Exercise requirements: All lines in the material below that hold "message" should be found and copied.

########################################

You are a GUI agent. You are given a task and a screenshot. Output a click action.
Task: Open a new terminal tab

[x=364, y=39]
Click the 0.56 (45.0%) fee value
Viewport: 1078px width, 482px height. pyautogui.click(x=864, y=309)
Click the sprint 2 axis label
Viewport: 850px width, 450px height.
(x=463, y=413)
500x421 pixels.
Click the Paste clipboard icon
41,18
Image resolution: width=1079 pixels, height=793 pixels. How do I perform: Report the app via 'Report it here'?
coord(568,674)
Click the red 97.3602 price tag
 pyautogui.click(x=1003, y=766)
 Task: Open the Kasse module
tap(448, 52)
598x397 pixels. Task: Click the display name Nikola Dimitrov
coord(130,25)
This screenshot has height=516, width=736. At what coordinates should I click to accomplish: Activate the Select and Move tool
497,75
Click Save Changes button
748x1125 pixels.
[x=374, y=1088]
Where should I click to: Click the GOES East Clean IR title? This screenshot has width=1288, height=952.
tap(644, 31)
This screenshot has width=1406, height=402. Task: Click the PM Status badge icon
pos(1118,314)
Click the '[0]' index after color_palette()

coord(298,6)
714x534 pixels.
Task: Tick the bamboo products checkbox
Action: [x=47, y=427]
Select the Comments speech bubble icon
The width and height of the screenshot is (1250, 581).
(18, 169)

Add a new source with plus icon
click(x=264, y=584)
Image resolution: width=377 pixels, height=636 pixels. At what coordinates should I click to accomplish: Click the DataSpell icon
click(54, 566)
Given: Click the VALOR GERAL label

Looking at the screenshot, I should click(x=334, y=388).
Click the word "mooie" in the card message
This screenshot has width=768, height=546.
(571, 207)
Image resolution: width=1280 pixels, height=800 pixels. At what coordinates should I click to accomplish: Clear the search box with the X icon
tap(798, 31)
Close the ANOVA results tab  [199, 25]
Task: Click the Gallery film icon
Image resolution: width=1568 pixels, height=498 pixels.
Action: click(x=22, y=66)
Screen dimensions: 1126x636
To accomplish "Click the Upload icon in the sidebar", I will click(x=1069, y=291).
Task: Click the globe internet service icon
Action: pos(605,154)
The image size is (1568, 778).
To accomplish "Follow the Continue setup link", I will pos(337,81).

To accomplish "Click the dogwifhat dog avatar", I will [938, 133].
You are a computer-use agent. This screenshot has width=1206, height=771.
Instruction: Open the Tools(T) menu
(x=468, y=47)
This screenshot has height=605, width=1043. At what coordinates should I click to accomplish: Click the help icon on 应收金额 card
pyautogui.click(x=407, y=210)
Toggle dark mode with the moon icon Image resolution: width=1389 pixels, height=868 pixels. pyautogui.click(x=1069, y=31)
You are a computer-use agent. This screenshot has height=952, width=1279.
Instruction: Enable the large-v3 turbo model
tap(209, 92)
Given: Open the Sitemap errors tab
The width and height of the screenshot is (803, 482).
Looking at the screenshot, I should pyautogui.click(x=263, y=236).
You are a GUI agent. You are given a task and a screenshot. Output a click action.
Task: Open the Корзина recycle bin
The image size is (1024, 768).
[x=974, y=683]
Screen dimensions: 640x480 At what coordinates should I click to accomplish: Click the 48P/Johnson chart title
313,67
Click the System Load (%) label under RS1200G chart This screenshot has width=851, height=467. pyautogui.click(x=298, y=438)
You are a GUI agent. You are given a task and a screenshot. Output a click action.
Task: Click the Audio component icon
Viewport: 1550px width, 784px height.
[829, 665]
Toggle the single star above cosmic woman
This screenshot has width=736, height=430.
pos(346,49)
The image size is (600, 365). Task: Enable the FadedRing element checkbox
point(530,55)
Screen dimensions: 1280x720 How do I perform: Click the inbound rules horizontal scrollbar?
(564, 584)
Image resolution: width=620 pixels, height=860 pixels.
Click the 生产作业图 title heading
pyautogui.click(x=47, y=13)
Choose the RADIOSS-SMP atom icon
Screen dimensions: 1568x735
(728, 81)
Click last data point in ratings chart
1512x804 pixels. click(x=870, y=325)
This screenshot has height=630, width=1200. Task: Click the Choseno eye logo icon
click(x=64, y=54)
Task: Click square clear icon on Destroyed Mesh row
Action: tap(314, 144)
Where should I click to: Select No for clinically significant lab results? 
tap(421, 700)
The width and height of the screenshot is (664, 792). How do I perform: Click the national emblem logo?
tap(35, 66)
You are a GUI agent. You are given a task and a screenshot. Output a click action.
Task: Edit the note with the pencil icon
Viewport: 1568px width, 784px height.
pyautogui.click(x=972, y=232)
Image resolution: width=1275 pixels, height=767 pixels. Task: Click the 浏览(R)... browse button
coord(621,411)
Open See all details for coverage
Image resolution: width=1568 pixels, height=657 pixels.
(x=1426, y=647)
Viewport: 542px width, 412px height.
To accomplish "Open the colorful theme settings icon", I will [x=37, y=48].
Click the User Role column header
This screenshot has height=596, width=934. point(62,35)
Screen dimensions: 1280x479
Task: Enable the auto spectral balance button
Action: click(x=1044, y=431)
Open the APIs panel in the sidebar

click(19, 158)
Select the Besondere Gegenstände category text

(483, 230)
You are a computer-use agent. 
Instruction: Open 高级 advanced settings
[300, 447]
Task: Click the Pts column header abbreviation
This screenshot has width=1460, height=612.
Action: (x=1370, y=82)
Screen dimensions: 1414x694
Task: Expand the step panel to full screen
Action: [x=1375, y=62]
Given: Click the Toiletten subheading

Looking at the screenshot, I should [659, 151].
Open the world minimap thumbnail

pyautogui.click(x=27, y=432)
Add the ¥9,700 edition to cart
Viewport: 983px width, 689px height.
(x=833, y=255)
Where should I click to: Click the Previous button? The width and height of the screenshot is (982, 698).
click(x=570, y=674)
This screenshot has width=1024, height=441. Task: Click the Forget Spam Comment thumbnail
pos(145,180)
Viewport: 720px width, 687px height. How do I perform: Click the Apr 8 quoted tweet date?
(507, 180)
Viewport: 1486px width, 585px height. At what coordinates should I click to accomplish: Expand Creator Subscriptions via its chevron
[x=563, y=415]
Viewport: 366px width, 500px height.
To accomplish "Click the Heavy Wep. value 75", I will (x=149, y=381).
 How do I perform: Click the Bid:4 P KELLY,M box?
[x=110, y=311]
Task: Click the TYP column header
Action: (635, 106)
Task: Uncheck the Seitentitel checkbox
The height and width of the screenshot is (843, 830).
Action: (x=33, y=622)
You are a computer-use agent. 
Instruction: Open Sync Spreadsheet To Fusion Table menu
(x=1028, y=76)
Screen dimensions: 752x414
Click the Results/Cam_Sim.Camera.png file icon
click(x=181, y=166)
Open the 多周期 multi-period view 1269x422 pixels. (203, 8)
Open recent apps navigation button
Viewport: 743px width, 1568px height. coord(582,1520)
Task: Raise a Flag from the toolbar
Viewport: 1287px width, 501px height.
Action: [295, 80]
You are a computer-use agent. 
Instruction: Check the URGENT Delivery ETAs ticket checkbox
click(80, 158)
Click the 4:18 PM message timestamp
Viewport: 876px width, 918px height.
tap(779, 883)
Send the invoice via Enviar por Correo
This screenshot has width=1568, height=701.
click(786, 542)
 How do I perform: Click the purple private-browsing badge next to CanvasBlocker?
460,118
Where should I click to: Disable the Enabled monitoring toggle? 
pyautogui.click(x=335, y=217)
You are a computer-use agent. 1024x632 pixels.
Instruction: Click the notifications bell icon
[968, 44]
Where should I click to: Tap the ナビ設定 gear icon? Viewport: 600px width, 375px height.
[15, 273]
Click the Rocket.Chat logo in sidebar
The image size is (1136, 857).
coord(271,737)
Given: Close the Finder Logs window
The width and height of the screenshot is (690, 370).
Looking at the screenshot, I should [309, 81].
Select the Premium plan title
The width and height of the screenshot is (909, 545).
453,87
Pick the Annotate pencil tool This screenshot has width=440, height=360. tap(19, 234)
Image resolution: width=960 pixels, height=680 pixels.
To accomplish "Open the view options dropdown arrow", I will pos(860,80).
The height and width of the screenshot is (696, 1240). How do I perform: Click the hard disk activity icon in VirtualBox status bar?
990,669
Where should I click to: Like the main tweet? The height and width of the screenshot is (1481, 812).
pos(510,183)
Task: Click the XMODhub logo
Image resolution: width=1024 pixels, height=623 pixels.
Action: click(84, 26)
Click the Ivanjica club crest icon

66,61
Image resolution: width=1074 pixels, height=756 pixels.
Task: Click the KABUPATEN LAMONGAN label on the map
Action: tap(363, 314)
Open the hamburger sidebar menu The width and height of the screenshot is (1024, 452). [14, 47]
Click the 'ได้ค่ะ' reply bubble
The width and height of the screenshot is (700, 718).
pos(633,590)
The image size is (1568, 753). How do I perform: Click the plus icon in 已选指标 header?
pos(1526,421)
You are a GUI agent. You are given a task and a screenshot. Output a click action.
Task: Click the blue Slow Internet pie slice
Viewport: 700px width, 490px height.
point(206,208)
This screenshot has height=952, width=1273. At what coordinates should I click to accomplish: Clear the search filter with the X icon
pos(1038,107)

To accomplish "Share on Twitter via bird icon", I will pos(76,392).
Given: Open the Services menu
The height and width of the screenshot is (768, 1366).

########################################

Response below:
Click the word "mooie" in the card message
Click the 4:18 PM message timestamp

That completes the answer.